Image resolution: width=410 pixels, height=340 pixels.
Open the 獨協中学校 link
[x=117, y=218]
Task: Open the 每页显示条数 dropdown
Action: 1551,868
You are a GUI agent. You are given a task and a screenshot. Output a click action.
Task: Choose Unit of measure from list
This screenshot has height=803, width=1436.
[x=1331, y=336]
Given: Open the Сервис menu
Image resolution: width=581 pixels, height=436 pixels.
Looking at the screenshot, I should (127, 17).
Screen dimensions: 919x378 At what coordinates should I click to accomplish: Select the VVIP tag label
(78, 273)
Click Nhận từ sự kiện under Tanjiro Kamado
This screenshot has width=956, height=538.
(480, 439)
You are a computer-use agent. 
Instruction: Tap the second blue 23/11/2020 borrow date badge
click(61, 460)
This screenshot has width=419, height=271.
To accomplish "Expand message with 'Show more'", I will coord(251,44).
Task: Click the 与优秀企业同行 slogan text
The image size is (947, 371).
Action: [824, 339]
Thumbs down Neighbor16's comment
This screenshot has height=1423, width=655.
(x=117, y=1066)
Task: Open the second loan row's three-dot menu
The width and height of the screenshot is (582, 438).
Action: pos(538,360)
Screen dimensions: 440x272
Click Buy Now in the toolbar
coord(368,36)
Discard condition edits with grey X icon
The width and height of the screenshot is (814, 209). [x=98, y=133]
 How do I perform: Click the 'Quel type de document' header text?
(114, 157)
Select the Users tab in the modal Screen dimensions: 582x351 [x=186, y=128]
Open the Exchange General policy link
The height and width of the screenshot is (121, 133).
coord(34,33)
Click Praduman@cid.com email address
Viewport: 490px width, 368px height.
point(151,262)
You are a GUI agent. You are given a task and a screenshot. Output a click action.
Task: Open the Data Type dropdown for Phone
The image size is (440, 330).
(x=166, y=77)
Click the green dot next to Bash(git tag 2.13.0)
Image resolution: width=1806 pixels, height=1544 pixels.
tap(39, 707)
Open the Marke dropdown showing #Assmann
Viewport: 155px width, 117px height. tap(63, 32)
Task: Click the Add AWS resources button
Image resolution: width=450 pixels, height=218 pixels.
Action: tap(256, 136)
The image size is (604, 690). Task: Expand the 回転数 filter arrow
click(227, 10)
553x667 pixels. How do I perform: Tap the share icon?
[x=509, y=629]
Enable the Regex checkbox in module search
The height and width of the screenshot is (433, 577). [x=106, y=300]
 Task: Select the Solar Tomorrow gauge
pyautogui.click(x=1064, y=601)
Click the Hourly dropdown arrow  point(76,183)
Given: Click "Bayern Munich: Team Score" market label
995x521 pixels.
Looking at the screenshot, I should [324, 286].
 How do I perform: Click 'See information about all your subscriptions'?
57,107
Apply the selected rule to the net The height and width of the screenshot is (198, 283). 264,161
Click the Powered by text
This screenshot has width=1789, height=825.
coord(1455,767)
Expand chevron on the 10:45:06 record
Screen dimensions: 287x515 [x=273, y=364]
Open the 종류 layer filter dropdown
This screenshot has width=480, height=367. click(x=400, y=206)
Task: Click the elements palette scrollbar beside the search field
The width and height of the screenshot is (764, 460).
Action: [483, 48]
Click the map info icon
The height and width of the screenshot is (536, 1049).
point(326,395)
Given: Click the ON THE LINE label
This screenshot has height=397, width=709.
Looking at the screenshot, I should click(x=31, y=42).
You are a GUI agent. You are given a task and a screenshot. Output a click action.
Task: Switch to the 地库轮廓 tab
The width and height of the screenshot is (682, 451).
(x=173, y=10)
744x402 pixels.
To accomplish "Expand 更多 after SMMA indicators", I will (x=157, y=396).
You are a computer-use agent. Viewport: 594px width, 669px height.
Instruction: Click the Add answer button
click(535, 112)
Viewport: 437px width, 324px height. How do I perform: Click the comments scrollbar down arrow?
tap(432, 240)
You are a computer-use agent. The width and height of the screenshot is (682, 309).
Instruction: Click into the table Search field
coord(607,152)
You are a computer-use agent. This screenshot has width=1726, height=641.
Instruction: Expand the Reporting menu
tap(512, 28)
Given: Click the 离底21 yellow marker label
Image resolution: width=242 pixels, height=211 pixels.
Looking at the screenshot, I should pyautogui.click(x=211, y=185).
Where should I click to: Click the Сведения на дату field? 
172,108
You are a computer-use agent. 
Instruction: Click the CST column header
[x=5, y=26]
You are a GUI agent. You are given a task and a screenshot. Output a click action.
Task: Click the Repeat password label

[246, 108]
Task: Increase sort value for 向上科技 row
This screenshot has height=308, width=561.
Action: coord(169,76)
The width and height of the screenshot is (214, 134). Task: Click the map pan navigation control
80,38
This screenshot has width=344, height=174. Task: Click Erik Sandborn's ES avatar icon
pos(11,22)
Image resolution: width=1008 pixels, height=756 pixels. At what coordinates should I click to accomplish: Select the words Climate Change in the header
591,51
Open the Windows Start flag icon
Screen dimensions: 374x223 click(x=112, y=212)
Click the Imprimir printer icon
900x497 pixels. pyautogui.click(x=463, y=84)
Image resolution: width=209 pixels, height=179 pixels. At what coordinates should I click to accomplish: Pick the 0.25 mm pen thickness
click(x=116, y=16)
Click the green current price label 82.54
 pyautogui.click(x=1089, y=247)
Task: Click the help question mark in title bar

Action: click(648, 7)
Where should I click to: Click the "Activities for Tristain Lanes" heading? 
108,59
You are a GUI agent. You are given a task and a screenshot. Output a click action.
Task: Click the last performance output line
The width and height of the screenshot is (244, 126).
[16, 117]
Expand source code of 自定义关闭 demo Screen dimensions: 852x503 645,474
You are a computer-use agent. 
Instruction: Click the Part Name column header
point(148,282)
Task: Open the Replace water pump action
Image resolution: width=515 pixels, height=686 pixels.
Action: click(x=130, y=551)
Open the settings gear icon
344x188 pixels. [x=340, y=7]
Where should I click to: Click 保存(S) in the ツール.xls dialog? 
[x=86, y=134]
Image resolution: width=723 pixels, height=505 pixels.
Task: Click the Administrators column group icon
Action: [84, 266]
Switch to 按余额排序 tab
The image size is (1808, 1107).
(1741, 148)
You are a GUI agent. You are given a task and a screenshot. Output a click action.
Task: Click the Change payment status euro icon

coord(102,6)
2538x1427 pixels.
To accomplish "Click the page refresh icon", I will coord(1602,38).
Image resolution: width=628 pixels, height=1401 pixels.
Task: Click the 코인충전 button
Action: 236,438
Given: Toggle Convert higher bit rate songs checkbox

☆ ☆ ☆ ☆ ☆

> **What needs to be done**
For this exercise, give every entry again exactly as it appears.

> **Result of this task**
Image resolution: width=410 pixels, height=340 pixels.
Open the 獨協中学校 link
[x=117, y=218]
Task: Open the 每页显示条数 dropdown
Action: 1551,868
You are a GUI agent. You are given a task and a screenshot. Output a click action.
Task: Choose Unit of measure from list
This screenshot has height=803, width=1436.
[x=1331, y=336]
Given: Open the Сервис menu
Image resolution: width=581 pixels, height=436 pixels.
Looking at the screenshot, I should (127, 17).
Screen dimensions: 919x378 At what coordinates should I click to accomplish: Select the VVIP tag label
(78, 273)
Click Nhận từ sự kiện under Tanjiro Kamado
This screenshot has width=956, height=538.
(480, 439)
You are a computer-use agent. 
Instruction: Tap the second blue 23/11/2020 borrow date badge
click(61, 460)
This screenshot has width=419, height=271.
To accomplish "Expand message with 'Show more'", I will coord(251,44).
Task: Click the 与优秀企业同行 slogan text
The image size is (947, 371).
Action: [824, 339]
Thumbs down Neighbor16's comment
This screenshot has height=1423, width=655.
(x=117, y=1066)
Task: Open the second loan row's three-dot menu
The width and height of the screenshot is (582, 438).
Action: pos(538,360)
Screen dimensions: 440x272
Click Buy Now in the toolbar
coord(368,36)
Discard condition edits with grey X icon
The width and height of the screenshot is (814, 209). [x=98, y=133]
 How do I perform: Click the 'Quel type de document' header text?
(114, 157)
Select the Users tab in the modal Screen dimensions: 582x351 [x=186, y=128]
Open the Exchange General policy link
The height and width of the screenshot is (121, 133).
coord(34,33)
Click Praduman@cid.com email address
Viewport: 490px width, 368px height.
point(151,262)
You are a GUI agent. You are given a task and a screenshot. Output a click action.
Task: Open the Data Type dropdown for Phone
The image size is (440, 330).
(x=166, y=77)
Click the green dot next to Bash(git tag 2.13.0)
Image resolution: width=1806 pixels, height=1544 pixels.
tap(39, 707)
Open the Marke dropdown showing #Assmann
Viewport: 155px width, 117px height. tap(63, 32)
Task: Click the Add AWS resources button
Image resolution: width=450 pixels, height=218 pixels.
Action: tap(256, 136)
The image size is (604, 690). Task: Expand the 回転数 filter arrow
click(227, 10)
553x667 pixels. How do I perform: Tap the share icon?
[x=509, y=629]
Enable the Regex checkbox in module search
The height and width of the screenshot is (433, 577). [x=106, y=300]
 Task: Select the Solar Tomorrow gauge
pyautogui.click(x=1064, y=601)
Click the Hourly dropdown arrow  point(76,183)
Given: Click "Bayern Munich: Team Score" market label
995x521 pixels.
Looking at the screenshot, I should [324, 286].
 How do I perform: Click 'See information about all your subscriptions'?
57,107
Apply the selected rule to the net The height and width of the screenshot is (198, 283). 264,161
Click the Powered by text
This screenshot has width=1789, height=825.
coord(1455,767)
Expand chevron on the 10:45:06 record
Screen dimensions: 287x515 [x=273, y=364]
Open the 종류 layer filter dropdown
This screenshot has width=480, height=367. click(x=400, y=206)
Task: Click the elements palette scrollbar beside the search field
The width and height of the screenshot is (764, 460).
Action: [483, 48]
Click the map info icon
The height and width of the screenshot is (536, 1049).
point(326,395)
Given: Click the ON THE LINE label
This screenshot has height=397, width=709.
Looking at the screenshot, I should click(x=31, y=42).
You are a GUI agent. You are given a task and a screenshot. Output a click action.
Task: Switch to the 地库轮廓 tab
The width and height of the screenshot is (682, 451).
(x=173, y=10)
744x402 pixels.
To accomplish "Expand 更多 after SMMA indicators", I will (x=157, y=396).
You are a computer-use agent. Viewport: 594px width, 669px height.
Instruction: Click the Add answer button
click(535, 112)
Viewport: 437px width, 324px height. How do I perform: Click the comments scrollbar down arrow?
tap(432, 240)
You are a computer-use agent. The width and height of the screenshot is (682, 309).
Instruction: Click into the table Search field
coord(607,152)
You are a computer-use agent. This screenshot has width=1726, height=641.
Instruction: Expand the Reporting menu
tap(512, 28)
Given: Click the 离底21 yellow marker label
Image resolution: width=242 pixels, height=211 pixels.
Looking at the screenshot, I should pyautogui.click(x=211, y=185).
Where should I click to: Click the Сведения на дату field? 
172,108
You are a computer-use agent. 
Instruction: Click the CST column header
[x=5, y=26]
You are a GUI agent. You are given a task and a screenshot. Output a click action.
Task: Click the Repeat password label

[246, 108]
Task: Increase sort value for 向上科技 row
This screenshot has height=308, width=561.
Action: coord(169,76)
The width and height of the screenshot is (214, 134). Task: Click the map pan navigation control
80,38
This screenshot has width=344, height=174. Task: Click Erik Sandborn's ES avatar icon
pos(11,22)
Image resolution: width=1008 pixels, height=756 pixels. At what coordinates should I click to accomplish: Select the words Climate Change in the header
591,51
Open the Windows Start flag icon
Screen dimensions: 374x223 click(x=112, y=212)
Click the Imprimir printer icon
900x497 pixels. pyautogui.click(x=463, y=84)
Image resolution: width=209 pixels, height=179 pixels. At what coordinates should I click to accomplish: Pick the 0.25 mm pen thickness
click(x=116, y=16)
Click the green current price label 82.54
 pyautogui.click(x=1089, y=247)
Task: Click the help question mark in title bar

Action: click(648, 7)
Where should I click to: Click the "Activities for Tristain Lanes" heading? 
108,59
You are a GUI agent. You are given a task and a screenshot. Output a click action.
Task: Click the last performance output line
The width and height of the screenshot is (244, 126).
[16, 117]
Expand source code of 自定义关闭 demo Screen dimensions: 852x503 645,474
You are a computer-use agent. 
Instruction: Click the Part Name column header
point(148,282)
Task: Open the Replace water pump action
Image resolution: width=515 pixels, height=686 pixels.
Action: click(x=130, y=551)
Open the settings gear icon
344x188 pixels. [x=340, y=7]
Where should I click to: Click 保存(S) in the ツール.xls dialog? 
[x=86, y=134]
Image resolution: width=723 pixels, height=505 pixels.
Task: Click the Administrators column group icon
Action: [84, 266]
Switch to 按余额排序 tab
The image size is (1808, 1107).
(1741, 148)
You are a GUI agent. You are given a task and a screenshot. Output a click action.
Task: Click the Change payment status euro icon

coord(102,6)
2538x1427 pixels.
To accomplish "Click the page refresh icon", I will coord(1602,38).
Image resolution: width=628 pixels, height=1401 pixels.
Task: Click the 코인충전 button
Action: 236,438
Given: Toggle Convert higher bit rate songs checkbox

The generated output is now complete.